2. Line 14. The confidence_interval field on VerdictResult is doing heavy lifting for absolutely no reason. We're computing it as a trivial multiplier of the score (lines 59-60), then printing it in the report like it means something. This is cargo cult statistics, my friend.
3. Lines 20-32. Hand-rolling a TOML parser with regex-like line searching is a smell. The crate ecosystem has toml and serde_toml that would handle edge cases, nested tables, and inline tables correctly. This implementation breaks on valid TOML variations.
4. Lines 53-57. The comment says we would 'call crates.io API' but we're just hashing the crate name deterministically. This means running the tool twice gives the same verdict regardless of whether the crate was yanked or the maintainer quit. Dead code path for any real functionality.
5. Line 46. The method signature says async fn but it never awaits anything. This function is not actually asynchronous, so declaring it with async and then using #[tokio::main] creates unnecessary overhead for what could be a synchronous operation.
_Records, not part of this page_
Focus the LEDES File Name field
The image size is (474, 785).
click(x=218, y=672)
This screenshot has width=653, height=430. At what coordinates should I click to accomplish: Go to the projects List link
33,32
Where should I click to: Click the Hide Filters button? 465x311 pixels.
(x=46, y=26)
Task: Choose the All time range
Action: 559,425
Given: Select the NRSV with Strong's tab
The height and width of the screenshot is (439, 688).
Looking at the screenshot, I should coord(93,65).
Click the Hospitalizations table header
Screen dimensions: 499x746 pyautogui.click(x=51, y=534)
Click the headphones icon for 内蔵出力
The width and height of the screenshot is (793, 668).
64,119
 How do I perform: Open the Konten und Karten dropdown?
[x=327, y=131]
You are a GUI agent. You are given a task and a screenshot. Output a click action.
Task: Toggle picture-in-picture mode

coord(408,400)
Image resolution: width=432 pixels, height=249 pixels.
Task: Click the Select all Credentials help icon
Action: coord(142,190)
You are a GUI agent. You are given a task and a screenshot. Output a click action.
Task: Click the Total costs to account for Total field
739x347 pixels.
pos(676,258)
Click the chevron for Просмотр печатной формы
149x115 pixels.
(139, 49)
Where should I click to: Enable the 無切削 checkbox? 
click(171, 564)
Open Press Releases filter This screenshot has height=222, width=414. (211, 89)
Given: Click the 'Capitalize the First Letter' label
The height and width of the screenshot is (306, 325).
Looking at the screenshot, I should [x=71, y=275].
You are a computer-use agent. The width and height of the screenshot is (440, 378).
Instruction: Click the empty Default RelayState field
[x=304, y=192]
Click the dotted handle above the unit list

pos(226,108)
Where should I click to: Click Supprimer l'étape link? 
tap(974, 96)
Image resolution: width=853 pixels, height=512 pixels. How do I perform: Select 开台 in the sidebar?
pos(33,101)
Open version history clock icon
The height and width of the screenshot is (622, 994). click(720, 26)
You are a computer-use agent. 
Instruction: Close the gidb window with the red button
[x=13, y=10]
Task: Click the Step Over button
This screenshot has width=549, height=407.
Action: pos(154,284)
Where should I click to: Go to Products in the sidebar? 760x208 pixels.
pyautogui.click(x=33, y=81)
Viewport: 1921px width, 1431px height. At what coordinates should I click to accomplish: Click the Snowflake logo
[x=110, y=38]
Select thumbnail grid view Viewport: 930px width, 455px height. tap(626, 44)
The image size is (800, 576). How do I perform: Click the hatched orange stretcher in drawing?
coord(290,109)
6. Lines 72-85. The generate_comprehensive_report method mutates self just to update cached_verdicts which is never read afterward. The mutation serves no purpose. Consider SOLID principles like Command-Query Separation, not everything needs to modify state.
7. Lines 92-104. The error handling at line 100 silently swallows metadata fetch failures and prints to stderr while continuing. This masks real issues. Either fail fast or return a proper Result<Option<Verdict>>. The current approach hides bugs behind casual error messages.